Most poisonings can't be blamed on dog, cat food
News reports indicate that a huge recall of pet food -- dozens of brands manufactured by a Canadian firm -- may have been caused by rat poison applied to wheatfields in China.
The poison, Aminopterin, is not approved for use in the United States, but as a substance that can suppress the immune system, is widely used in chemotherapy.
Officials think it made its way into the dog and cat food through wheat gluten -- the manufacturer recently changed suppliers of the substance.
Despite the major recall, and other recent recalls of human food products such as spinach with e coli and peanut butter with salmonella, our nation's food supply is overwhelmingly safe.
A much bigger threat is poisoning by common substances around the house.
In fact, according to experts, approximately 1 million children under the age of 5 are exposed to poisonous substances each year.

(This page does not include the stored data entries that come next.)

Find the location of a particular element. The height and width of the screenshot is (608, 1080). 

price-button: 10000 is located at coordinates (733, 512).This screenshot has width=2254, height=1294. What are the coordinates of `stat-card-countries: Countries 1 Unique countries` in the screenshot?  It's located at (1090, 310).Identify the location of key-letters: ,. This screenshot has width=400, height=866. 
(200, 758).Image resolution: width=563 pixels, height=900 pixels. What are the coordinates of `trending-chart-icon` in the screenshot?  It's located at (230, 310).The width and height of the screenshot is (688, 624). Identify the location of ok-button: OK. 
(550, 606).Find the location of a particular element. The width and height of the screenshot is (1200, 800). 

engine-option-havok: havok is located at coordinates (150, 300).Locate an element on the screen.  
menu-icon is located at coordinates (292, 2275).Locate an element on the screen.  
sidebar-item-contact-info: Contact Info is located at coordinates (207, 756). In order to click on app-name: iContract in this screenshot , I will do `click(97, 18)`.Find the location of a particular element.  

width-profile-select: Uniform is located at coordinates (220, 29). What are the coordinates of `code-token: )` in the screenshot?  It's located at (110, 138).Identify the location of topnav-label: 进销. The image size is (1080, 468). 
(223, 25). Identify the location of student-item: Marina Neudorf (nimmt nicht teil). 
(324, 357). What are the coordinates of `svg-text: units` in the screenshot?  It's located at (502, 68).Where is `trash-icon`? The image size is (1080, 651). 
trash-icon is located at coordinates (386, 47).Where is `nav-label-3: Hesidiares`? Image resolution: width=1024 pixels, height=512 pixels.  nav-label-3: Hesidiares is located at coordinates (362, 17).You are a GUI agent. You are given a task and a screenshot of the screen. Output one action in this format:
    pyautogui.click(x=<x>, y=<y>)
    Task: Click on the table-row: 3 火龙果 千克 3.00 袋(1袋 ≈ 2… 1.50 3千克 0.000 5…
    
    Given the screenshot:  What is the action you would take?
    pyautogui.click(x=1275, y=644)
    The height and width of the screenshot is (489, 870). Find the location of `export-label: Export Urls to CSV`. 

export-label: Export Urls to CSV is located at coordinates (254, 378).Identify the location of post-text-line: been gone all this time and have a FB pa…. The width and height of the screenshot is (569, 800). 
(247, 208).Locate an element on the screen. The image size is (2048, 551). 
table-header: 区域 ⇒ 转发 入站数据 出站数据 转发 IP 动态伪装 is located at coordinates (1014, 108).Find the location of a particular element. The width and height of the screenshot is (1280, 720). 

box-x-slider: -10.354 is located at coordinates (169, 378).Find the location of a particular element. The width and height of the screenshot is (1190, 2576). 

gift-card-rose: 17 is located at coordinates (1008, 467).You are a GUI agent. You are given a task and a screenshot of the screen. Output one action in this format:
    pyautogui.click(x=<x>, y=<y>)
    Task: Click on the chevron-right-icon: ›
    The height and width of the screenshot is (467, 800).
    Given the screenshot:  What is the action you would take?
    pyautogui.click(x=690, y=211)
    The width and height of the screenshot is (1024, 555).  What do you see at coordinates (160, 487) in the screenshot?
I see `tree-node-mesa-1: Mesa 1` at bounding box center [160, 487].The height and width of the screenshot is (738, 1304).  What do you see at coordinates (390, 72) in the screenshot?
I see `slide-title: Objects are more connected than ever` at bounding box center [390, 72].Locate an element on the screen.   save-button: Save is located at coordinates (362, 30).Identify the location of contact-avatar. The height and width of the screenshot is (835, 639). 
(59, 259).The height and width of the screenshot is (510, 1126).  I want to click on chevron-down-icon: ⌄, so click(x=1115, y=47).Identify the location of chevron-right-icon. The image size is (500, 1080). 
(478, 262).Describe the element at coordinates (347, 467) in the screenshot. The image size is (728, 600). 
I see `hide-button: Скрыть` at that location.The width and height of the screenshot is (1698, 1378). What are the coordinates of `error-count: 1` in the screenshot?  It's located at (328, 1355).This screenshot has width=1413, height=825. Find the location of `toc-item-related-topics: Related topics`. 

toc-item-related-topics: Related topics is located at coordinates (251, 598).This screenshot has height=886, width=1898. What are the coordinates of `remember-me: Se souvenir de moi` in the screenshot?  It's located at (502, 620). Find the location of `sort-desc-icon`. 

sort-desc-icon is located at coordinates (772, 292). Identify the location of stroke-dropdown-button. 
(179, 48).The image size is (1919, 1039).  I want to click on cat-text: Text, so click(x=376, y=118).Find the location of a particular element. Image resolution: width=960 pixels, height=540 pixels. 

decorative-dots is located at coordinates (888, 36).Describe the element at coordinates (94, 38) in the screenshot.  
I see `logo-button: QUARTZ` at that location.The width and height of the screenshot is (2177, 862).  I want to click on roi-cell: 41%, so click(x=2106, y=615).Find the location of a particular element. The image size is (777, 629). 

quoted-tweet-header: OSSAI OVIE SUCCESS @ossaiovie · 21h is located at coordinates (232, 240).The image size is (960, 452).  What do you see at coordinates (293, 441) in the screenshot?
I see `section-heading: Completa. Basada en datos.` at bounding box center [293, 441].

To point out the danger, March 18-24 is National Poison Prevention Week, and the Nebraska Regional Poison Center in Omaha is urging Nebraskans to call whenever they suspect someone has been exposed to a poison.
Not only can they obtain important information quickly, they may be able to avoid a costly trip to the emergency. In many cases, poison center staff will be able to provide advice on home treatment and instruct parents to watch the child at home.
In fact, the center estimates that its services saved patients about $22 million in healthcare costs last year.
That's no excuse not to exercise every caution, such as keeping household chemicals locked up and keeping medication in childproof containers.